■ Work to be completed
Down to the last line, repeat the entries exactly.

■ Exercise materials
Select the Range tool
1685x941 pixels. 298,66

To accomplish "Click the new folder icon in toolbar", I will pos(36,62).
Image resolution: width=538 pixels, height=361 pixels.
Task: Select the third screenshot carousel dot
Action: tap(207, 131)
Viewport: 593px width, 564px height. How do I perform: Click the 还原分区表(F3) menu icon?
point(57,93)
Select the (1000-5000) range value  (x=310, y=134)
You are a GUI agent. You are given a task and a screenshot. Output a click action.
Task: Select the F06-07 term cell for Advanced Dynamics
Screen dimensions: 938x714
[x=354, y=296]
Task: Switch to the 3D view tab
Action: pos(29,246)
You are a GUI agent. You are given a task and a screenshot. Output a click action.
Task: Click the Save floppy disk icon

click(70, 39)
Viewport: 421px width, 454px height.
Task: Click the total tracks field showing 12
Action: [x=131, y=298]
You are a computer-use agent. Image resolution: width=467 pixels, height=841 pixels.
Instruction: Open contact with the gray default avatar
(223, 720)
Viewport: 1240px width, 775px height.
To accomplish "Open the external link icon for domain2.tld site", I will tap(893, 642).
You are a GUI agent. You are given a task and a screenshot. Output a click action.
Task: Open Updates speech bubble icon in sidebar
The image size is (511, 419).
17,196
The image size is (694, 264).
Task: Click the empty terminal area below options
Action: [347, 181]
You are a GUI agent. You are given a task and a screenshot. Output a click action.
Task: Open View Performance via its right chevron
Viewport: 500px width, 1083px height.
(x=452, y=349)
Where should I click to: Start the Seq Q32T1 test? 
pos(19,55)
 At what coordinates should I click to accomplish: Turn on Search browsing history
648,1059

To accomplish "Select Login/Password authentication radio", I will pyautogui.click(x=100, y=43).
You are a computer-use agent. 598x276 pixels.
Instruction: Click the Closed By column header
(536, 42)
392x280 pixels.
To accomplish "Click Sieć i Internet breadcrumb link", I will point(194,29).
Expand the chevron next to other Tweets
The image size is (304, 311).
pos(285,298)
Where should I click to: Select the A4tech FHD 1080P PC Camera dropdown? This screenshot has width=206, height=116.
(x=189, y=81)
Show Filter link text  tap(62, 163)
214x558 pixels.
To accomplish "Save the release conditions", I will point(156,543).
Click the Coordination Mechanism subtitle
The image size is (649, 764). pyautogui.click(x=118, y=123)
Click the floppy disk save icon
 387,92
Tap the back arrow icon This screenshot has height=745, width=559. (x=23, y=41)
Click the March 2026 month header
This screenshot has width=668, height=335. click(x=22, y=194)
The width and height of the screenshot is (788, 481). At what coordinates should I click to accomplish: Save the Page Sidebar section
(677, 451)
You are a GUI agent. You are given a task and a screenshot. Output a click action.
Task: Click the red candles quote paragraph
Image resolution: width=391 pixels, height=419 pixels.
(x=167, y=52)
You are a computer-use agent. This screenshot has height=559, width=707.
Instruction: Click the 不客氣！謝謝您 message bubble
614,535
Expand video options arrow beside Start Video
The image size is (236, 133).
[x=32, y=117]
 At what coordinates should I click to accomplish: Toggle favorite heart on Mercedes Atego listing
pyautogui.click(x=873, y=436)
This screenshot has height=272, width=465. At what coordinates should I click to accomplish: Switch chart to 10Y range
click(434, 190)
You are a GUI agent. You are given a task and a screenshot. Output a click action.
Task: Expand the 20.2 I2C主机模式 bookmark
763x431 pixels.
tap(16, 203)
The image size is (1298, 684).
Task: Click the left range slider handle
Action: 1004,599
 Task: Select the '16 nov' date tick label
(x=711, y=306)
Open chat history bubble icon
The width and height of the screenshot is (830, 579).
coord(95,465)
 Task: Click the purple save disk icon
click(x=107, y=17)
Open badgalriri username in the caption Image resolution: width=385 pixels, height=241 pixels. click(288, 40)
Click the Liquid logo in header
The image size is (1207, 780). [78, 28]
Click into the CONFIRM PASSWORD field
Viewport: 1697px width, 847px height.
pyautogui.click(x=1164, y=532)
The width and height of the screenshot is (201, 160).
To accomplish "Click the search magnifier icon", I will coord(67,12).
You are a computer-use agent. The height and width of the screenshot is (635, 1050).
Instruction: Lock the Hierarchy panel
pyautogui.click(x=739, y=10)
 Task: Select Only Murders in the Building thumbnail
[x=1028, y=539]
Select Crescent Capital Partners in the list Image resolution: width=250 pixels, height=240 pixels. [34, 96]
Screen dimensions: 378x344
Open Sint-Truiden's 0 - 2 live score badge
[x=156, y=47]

■ Task result
Select the Range tool
1685x941 pixels. 298,66

To accomplish "Click the new folder icon in toolbar", I will pos(36,62).
Image resolution: width=538 pixels, height=361 pixels.
Task: Select the third screenshot carousel dot
Action: tap(207, 131)
Viewport: 593px width, 564px height. How do I perform: Click the 还原分区表(F3) menu icon?
point(57,93)
Select the (1000-5000) range value  (x=310, y=134)
You are a GUI agent. You are given a task and a screenshot. Output a click action.
Task: Select the F06-07 term cell for Advanced Dynamics
Screen dimensions: 938x714
[x=354, y=296]
Task: Switch to the 3D view tab
Action: pos(29,246)
You are a GUI agent. You are given a task and a screenshot. Output a click action.
Task: Click the Save floppy disk icon

click(70, 39)
Viewport: 421px width, 454px height.
Task: Click the total tracks field showing 12
Action: [x=131, y=298]
You are a computer-use agent. Image resolution: width=467 pixels, height=841 pixels.
Instruction: Open contact with the gray default avatar
(223, 720)
Viewport: 1240px width, 775px height.
To accomplish "Open the external link icon for domain2.tld site", I will tap(893, 642).
You are a GUI agent. You are given a task and a screenshot. Output a click action.
Task: Open Updates speech bubble icon in sidebar
The image size is (511, 419).
17,196
The image size is (694, 264).
Task: Click the empty terminal area below options
Action: [347, 181]
You are a GUI agent. You are given a task and a screenshot. Output a click action.
Task: Open View Performance via its right chevron
Viewport: 500px width, 1083px height.
(x=452, y=349)
Where should I click to: Start the Seq Q32T1 test? 
pos(19,55)
 At what coordinates should I click to accomplish: Turn on Search browsing history
648,1059

To accomplish "Select Login/Password authentication radio", I will pyautogui.click(x=100, y=43).
You are a computer-use agent. 598x276 pixels.
Instruction: Click the Closed By column header
(536, 42)
392x280 pixels.
To accomplish "Click Sieć i Internet breadcrumb link", I will point(194,29).
Expand the chevron next to other Tweets
The image size is (304, 311).
pos(285,298)
Where should I click to: Select the A4tech FHD 1080P PC Camera dropdown? This screenshot has width=206, height=116.
(x=189, y=81)
Show Filter link text  tap(62, 163)
214x558 pixels.
To accomplish "Save the release conditions", I will point(156,543).
Click the Coordination Mechanism subtitle
The image size is (649, 764). pyautogui.click(x=118, y=123)
Click the floppy disk save icon
 387,92
Tap the back arrow icon This screenshot has height=745, width=559. (x=23, y=41)
Click the March 2026 month header
This screenshot has width=668, height=335. click(x=22, y=194)
The width and height of the screenshot is (788, 481). At what coordinates should I click to accomplish: Save the Page Sidebar section
(677, 451)
You are a GUI agent. You are given a task and a screenshot. Output a click action.
Task: Click the red candles quote paragraph
Image resolution: width=391 pixels, height=419 pixels.
(x=167, y=52)
You are a computer-use agent. This screenshot has height=559, width=707.
Instruction: Click the 不客氣！謝謝您 message bubble
614,535
Expand video options arrow beside Start Video
The image size is (236, 133).
[x=32, y=117]
 At what coordinates should I click to accomplish: Toggle favorite heart on Mercedes Atego listing
pyautogui.click(x=873, y=436)
This screenshot has height=272, width=465. At what coordinates should I click to accomplish: Switch chart to 10Y range
click(434, 190)
You are a GUI agent. You are given a task and a screenshot. Output a click action.
Task: Expand the 20.2 I2C主机模式 bookmark
763x431 pixels.
tap(16, 203)
The image size is (1298, 684).
Task: Click the left range slider handle
Action: 1004,599
 Task: Select the '16 nov' date tick label
(x=711, y=306)
Open chat history bubble icon
The width and height of the screenshot is (830, 579).
coord(95,465)
 Task: Click the purple save disk icon
click(x=107, y=17)
Open badgalriri username in the caption Image resolution: width=385 pixels, height=241 pixels. click(288, 40)
Click the Liquid logo in header
The image size is (1207, 780). [78, 28]
Click into the CONFIRM PASSWORD field
Viewport: 1697px width, 847px height.
pyautogui.click(x=1164, y=532)
The width and height of the screenshot is (201, 160).
To accomplish "Click the search magnifier icon", I will coord(67,12).
You are a computer-use agent. The height and width of the screenshot is (635, 1050).
Instruction: Lock the Hierarchy panel
pyautogui.click(x=739, y=10)
 Task: Select Only Murders in the Building thumbnail
[x=1028, y=539]
Select Crescent Capital Partners in the list Image resolution: width=250 pixels, height=240 pixels. [34, 96]
Screen dimensions: 378x344
Open Sint-Truiden's 0 - 2 live score badge
[x=156, y=47]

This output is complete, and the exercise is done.